• _Rows from a dataset_:
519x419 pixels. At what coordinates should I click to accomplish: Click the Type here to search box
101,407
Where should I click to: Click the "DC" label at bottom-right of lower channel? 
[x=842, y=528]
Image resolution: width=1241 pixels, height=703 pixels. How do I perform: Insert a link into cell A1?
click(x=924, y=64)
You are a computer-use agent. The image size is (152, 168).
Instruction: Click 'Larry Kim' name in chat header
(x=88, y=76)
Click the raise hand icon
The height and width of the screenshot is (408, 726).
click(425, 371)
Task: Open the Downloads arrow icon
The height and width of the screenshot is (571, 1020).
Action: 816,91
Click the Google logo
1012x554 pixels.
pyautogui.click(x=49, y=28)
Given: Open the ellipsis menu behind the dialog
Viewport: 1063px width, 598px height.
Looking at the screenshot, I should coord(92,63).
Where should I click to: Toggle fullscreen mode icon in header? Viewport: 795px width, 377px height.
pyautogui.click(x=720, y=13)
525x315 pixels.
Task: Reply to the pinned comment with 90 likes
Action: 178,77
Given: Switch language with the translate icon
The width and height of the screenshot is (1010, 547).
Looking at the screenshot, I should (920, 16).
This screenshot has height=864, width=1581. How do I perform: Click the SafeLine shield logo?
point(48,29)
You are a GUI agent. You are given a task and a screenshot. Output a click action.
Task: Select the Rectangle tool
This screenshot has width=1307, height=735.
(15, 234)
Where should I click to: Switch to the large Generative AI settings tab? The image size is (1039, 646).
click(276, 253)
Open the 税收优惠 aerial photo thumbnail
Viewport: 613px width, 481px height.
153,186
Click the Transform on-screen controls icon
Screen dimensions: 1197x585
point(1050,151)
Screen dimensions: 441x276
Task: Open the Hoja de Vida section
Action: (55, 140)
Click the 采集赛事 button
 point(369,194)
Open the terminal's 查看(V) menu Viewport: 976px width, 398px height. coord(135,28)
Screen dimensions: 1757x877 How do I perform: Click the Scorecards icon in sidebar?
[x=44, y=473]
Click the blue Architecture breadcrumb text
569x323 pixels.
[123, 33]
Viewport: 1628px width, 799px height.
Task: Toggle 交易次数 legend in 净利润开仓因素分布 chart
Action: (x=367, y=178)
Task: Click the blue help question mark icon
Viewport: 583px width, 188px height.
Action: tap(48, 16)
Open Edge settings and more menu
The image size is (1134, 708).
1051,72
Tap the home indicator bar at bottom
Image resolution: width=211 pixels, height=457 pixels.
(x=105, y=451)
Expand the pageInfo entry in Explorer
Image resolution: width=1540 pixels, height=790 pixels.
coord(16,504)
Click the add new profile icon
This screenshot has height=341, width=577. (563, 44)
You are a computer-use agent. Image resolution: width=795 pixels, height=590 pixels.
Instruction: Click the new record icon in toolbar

• _The problem_: Could you copy out every line of the listing above, character for character, without changing anything?

• _The solution_:
519x419 pixels. At what coordinates should I click to accomplish: Click the Type here to search box
101,407
Where should I click to: Click the "DC" label at bottom-right of lower channel? 
[x=842, y=528]
Image resolution: width=1241 pixels, height=703 pixels. How do I perform: Insert a link into cell A1?
click(x=924, y=64)
You are a computer-use agent. The image size is (152, 168).
Instruction: Click 'Larry Kim' name in chat header
(x=88, y=76)
Click the raise hand icon
The height and width of the screenshot is (408, 726).
click(425, 371)
Task: Open the Downloads arrow icon
The height and width of the screenshot is (571, 1020).
Action: 816,91
Click the Google logo
1012x554 pixels.
pyautogui.click(x=49, y=28)
Given: Open the ellipsis menu behind the dialog
Viewport: 1063px width, 598px height.
Looking at the screenshot, I should coord(92,63).
Where should I click to: Toggle fullscreen mode icon in header? Viewport: 795px width, 377px height.
pyautogui.click(x=720, y=13)
525x315 pixels.
Task: Reply to the pinned comment with 90 likes
Action: 178,77
Given: Switch language with the translate icon
The width and height of the screenshot is (1010, 547).
Looking at the screenshot, I should (920, 16).
This screenshot has height=864, width=1581. How do I perform: Click the SafeLine shield logo?
point(48,29)
You are a GUI agent. You are given a task and a screenshot. Output a click action.
Task: Select the Rectangle tool
This screenshot has width=1307, height=735.
(15, 234)
Where should I click to: Switch to the large Generative AI settings tab? The image size is (1039, 646).
click(276, 253)
Open the 税收优惠 aerial photo thumbnail
Viewport: 613px width, 481px height.
153,186
Click the Transform on-screen controls icon
Screen dimensions: 1197x585
point(1050,151)
Screen dimensions: 441x276
Task: Open the Hoja de Vida section
Action: (55, 140)
Click the 采集赛事 button
 point(369,194)
Open the terminal's 查看(V) menu Viewport: 976px width, 398px height. coord(135,28)
Screen dimensions: 1757x877 How do I perform: Click the Scorecards icon in sidebar?
[x=44, y=473]
Click the blue Architecture breadcrumb text
569x323 pixels.
[123, 33]
Viewport: 1628px width, 799px height.
Task: Toggle 交易次数 legend in 净利润开仓因素分布 chart
Action: (x=367, y=178)
Task: Click the blue help question mark icon
Viewport: 583px width, 188px height.
Action: tap(48, 16)
Open Edge settings and more menu
The image size is (1134, 708).
1051,72
Tap the home indicator bar at bottom
Image resolution: width=211 pixels, height=457 pixels.
(x=105, y=451)
Expand the pageInfo entry in Explorer
Image resolution: width=1540 pixels, height=790 pixels.
coord(16,504)
Click the add new profile icon
This screenshot has height=341, width=577. (563, 44)
You are a computer-use agent. Image resolution: width=795 pixels, height=590 pixels.
Instruction: Click the new record icon in toolbar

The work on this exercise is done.